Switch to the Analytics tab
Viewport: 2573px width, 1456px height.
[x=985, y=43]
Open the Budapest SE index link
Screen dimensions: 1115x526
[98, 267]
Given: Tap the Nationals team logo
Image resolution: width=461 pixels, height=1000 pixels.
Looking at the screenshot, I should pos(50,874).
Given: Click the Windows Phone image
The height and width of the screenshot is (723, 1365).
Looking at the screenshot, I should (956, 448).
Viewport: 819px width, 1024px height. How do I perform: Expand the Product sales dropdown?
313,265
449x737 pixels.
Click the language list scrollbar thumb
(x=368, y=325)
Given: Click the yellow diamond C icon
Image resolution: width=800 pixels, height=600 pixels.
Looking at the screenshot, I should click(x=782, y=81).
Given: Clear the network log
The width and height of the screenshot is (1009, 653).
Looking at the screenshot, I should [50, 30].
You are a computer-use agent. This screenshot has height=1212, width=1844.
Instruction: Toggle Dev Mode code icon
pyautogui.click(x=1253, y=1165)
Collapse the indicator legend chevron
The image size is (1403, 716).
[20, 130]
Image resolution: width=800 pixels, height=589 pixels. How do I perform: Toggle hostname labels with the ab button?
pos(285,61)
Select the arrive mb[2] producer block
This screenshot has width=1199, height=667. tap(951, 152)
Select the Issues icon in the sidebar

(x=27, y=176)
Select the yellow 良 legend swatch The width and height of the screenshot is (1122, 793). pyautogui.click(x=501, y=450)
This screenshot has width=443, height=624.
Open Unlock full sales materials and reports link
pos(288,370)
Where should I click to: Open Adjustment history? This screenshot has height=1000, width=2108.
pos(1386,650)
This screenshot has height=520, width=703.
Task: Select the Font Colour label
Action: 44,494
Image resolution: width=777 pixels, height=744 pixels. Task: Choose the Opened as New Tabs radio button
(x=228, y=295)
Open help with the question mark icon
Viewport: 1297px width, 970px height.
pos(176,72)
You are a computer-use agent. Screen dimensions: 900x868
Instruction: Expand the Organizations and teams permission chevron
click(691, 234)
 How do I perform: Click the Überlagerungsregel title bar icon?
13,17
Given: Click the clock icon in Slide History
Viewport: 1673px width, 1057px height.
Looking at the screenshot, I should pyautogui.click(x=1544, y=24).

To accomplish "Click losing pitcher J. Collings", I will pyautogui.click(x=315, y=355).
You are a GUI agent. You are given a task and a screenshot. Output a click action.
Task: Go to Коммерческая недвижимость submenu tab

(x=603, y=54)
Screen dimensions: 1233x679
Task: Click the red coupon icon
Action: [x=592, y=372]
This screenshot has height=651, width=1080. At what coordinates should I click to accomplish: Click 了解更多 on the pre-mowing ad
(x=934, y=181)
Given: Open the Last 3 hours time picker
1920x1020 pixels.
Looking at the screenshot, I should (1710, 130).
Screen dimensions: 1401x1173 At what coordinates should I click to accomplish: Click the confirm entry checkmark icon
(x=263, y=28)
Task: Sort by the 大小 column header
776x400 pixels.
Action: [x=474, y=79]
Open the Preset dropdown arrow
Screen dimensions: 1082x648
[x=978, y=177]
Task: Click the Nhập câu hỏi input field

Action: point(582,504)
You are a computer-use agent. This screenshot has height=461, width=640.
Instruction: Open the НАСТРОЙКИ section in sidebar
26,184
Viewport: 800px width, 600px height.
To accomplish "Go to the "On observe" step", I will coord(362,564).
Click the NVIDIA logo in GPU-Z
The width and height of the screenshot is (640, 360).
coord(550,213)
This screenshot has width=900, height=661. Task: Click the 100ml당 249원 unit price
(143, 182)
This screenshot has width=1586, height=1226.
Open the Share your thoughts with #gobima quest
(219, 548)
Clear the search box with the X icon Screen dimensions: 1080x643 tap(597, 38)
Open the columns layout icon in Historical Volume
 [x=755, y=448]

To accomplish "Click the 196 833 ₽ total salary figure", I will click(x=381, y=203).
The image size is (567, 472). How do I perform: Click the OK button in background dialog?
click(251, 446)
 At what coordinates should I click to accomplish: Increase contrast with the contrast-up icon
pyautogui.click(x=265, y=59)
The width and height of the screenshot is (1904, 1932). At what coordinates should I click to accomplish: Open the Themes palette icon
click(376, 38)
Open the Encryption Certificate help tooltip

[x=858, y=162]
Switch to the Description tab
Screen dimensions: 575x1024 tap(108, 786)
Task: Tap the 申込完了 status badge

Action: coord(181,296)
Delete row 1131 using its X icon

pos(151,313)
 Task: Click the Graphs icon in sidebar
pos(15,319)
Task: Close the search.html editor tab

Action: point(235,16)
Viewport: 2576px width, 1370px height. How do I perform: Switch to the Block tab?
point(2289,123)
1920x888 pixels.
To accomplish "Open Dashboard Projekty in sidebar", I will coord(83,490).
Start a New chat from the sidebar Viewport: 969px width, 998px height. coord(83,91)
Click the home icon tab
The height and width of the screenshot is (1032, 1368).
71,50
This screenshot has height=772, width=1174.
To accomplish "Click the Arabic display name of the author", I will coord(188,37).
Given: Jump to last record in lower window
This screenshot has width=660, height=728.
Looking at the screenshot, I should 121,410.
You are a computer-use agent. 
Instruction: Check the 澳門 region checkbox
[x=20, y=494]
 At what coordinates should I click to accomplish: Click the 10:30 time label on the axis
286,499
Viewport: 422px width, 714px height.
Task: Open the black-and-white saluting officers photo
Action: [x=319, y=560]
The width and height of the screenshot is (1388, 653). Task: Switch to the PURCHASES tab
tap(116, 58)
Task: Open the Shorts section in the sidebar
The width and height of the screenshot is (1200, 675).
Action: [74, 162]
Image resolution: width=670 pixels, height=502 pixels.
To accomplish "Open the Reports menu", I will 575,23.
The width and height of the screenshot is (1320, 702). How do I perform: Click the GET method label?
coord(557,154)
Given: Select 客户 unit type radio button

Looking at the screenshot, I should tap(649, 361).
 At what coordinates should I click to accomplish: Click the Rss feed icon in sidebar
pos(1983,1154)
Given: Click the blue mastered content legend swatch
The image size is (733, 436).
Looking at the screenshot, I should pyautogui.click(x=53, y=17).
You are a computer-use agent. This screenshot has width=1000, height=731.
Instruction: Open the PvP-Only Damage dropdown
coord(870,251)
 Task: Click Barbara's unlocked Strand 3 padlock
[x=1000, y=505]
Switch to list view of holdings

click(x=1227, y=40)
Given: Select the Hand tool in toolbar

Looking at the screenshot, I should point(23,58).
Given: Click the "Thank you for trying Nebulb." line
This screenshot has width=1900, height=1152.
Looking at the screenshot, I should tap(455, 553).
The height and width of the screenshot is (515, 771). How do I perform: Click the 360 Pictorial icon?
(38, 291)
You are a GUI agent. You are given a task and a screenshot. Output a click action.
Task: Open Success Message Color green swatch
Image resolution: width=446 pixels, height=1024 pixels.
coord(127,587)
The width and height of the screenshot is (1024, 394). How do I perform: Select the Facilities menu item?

■ Job: Output every line of the material above as a JSON list of strings, one string per line, and leave out blank lines.

■ Final answer:
[
  "Switch to the Analytics tab",
  "Viewport: 2573px width, 1456px height.",
  "[x=985, y=43]",
  "Open the Budapest SE index link",
  "Screen dimensions: 1115x526",
  "[98, 267]",
  "Given: Tap the Nationals team logo",
  "Image resolution: width=461 pixels, height=1000 pixels.",
  "Looking at the screenshot, I should pos(50,874).",
  "Given: Click the Windows Phone image",
  "The height and width of the screenshot is (723, 1365).",
  "Looking at the screenshot, I should (956, 448).",
  "Viewport: 819px width, 1024px height. How do I perform: Expand the Product sales dropdown?",
  "313,265",
  "449x737 pixels.",
  "Click the language list scrollbar thumb",
  "(x=368, y=325)",
  "Given: Click the yellow diamond C icon",
  "Image resolution: width=800 pixels, height=600 pixels.",
  "Looking at the screenshot, I should click(x=782, y=81).",
  "Given: Clear the network log",
  "The width and height of the screenshot is (1009, 653).",
  "Looking at the screenshot, I should [50, 30].",
  "You are a computer-use agent. This screenshot has height=1212, width=1844.",
  "Instruction: Toggle Dev Mode code icon",
  "pyautogui.click(x=1253, y=1165)",
  "Collapse the indicator legend chevron",
  "The image size is (1403, 716).",
  "[20, 130]",
  "Image resolution: width=800 pixels, height=589 pixels. How do I perform: Toggle hostname labels with the ab button?",
  "pos(285,61)",
  "Select the arrive mb[2] producer block",
  "This screenshot has width=1199, height=667. tap(951, 152)",
  "Select the Issues icon in the sidebar",
  "(x=27, y=176)",
  "Select the yellow 良 legend swatch The width and height of the screenshot is (1122, 793). pyautogui.click(x=501, y=450)",
  "This screenshot has width=443, height=624.",
  "Open Unlock full sales materials and reports link",
  "pos(288,370)",
  "Where should I click to: Open Adjustment history? This screenshot has height=1000, width=2108.",
  "pos(1386,650)",
  "This screenshot has height=520, width=703.",
  "Task: Select the Font Colour label",
  "Action: 44,494",
  "Image resolution: width=777 pixels, height=744 pixels. Task: Choose the Opened as New Tabs radio button",
  "(x=228, y=295)",
  "Open help with the question mark icon",
  "Viewport: 1297px width, 970px height.",
  "pos(176,72)",
  "You are a computer-use agent. Screen dimensions: 900x868",
  "Instruction: Expand the Organizations and teams permission chevron",
  "click(691, 234)",
  " How do I perform: Click the Überlagerungsregel title bar icon?",
  "13,17",
  "Given: Click the clock icon in Slide History",
  "Viewport: 1673px width, 1057px height.",
  "Looking at the screenshot, I should pyautogui.click(x=1544, y=24).",
  "To accomplish \"Click losing pitcher J. Collings\", I will pyautogui.click(x=315, y=355).",
  "You are a GUI agent. You are given a task and a screenshot. Output a click action.",
  "Task: Go to Коммерческая недвижимость submenu tab",
  "(x=603, y=54)",
  "Screen dimensions: 1233x679",
  "Task: Click the red coupon icon",
  "Action: [x=592, y=372]",
  "This screenshot has height=651, width=1080. At what coordinates should I click to accomplish: Click 了解更多 on the pre-mowing ad",
  "(x=934, y=181)",
  "Given: Open the Last 3 hours time picker",
  "1920x1020 pixels.",
  "Looking at the screenshot, I should (1710, 130).",
  "Screen dimensions: 1401x1173 At what coordinates should I click to accomplish: Click the confirm entry checkmark icon",
  "(x=263, y=28)",
  "Task: Sort by the 大小 column header",
  "776x400 pixels.",
  "Action: [x=474, y=79]",
  "Open the Preset dropdown arrow",
  "Screen dimensions: 1082x648",
  "[x=978, y=177]",
  "Task: Click the Nhập câu hỏi input field",
  "Action: point(582,504)",
  "You are a computer-use agent. This screenshot has height=461, width=640.",
  "Instruction: Open the НАСТРОЙКИ section in sidebar",
  "26,184",
  "Viewport: 800px width, 600px height.",
  "To accomplish \"Go to the \"On observe\" step\", I will coord(362,564).",
  "Click the NVIDIA logo in GPU-Z",
  "The width and height of the screenshot is (640, 360).",
  "coord(550,213)",
  "This screenshot has width=900, height=661. Task: Click the 100ml당 249원 unit price",
  "(143, 182)",
  "This screenshot has width=1586, height=1226.",
  "Open the Share your thoughts with #gobima quest",
  "(219, 548)",
  "Clear the search box with the X icon Screen dimensions: 1080x643 tap(597, 38)",
  "Open the columns layout icon in Historical Volume",
  " [x=755, y=448]",
  "To accomplish \"Click the 196 833 ₽ total salary figure\", I will click(x=381, y=203).",
  "The image size is (567, 472). How do I perform: Click the OK button in background dialog?",
  "click(251, 446)",
  " At what coordinates should I click to accomplish: Increase contrast with the contrast-up icon",
  "pyautogui.click(x=265, y=59)",
  "The width and height of the screenshot is (1904, 1932). At what coordinates should I click to accomplish: Open the Themes palette icon",
  "click(376, 38)",
  "Open the Encryption Certificate help tooltip",
  "[x=858, y=162]",
  "Switch to the Description tab",
  "Screen dimensions: 575x1024 tap(108, 786)",
  "Task: Tap the 申込完了 status badge",
  "Action: coord(181,296)",
  "Delete row 1131 using its X icon",
  "pos(151,313)",
  " Task: Click the Graphs icon in sidebar",
  "pos(15,319)",
  "Task: Close the search.html editor tab",
  "Action: point(235,16)",
  "Viewport: 2576px width, 1370px height. How do I perform: Switch to the Block tab?",
  "point(2289,123)",
  "1920x888 pixels.",
  "To accomplish \"Open Dashboard Projekty in sidebar\", I will coord(83,490).",
  "Start a New chat from the sidebar Viewport: 969px width, 998px height. coord(83,91)",
  "Click the home icon tab",
  "The height and width of the screenshot is (1032, 1368).",
  "71,50",
  "This screenshot has height=772, width=1174.",
  "To accomplish \"Click the Arabic display name of the author\", I will coord(188,37).",
  "Given: Jump to last record in lower window",
  "This screenshot has width=660, height=728.",
  "Looking at the screenshot, I should 121,410.",
  "You are a computer-use agent. ",
  "Instruction: Check the 澳門 region checkbox",
  "[x=20, y=494]",
  " At what coordinates should I click to accomplish: Click the 10:30 time label on the axis",
  "286,499",
  "Viewport: 422px width, 714px height.",
  "Task: Open the black-and-white saluting officers photo",
  "Action: [x=319, y=560]",
  "The width and height of the screenshot is (1388, 653). Task: Switch to the PURCHASES tab",
  "tap(116, 58)",
  "Task: Open the Shorts section in the sidebar",
  "The width and height of the screenshot is (1200, 675).",
  "Action: [74, 162]",
  "Image resolution: width=670 pixels, height=502 pixels.",
  "To accomplish \"Open the Reports menu\", I will 575,23.",
  "The width and height of the screenshot is (1320, 702). How do I perform: Click the GET method label?",
  "coord(557,154)",
  "Given: Select 客户 unit type radio button",
  "Looking at the screenshot, I should tap(649, 361).",
  " At what coordinates should I click to accomplish: Click the Rss feed icon in sidebar",
  "pos(1983,1154)",
  "Given: Click the blue mastered content legend swatch",
  "The image size is (733, 436).",
  "Looking at the screenshot, I should pyautogui.click(x=53, y=17).",
  "You are a computer-use agent. This screenshot has width=1000, height=731.",
  "Instruction: Open the PvP-Only Damage dropdown",
  "coord(870,251)",
  " Task: Click Barbara's unlocked Strand 3 padlock",
  "[x=1000, y=505]",
  "Switch to list view of holdings",
  "click(x=1227, y=40)",
  "Given: Select the Hand tool in toolbar",
  "Looking at the screenshot, I should point(23,58).",
  "Given: Click the \"Thank you for trying Nebulb.\" line",
  "This screenshot has width=1900, height=1152.",
  "Looking at the screenshot, I should tap(455, 553).",
  "The height and width of the screenshot is (515, 771). How do I perform: Click the 360 Pictorial icon?",
  "(38, 291)",
  "You are a GUI agent. You are given a task and a screenshot. Output a click action.",
  "Task: Open Success Message Color green swatch",
  "Image resolution: width=446 pixels, height=1024 pixels.",
  "coord(127,587)",
  "The width and height of the screenshot is (1024, 394). How do I perform: Select the Facilities menu item?"
]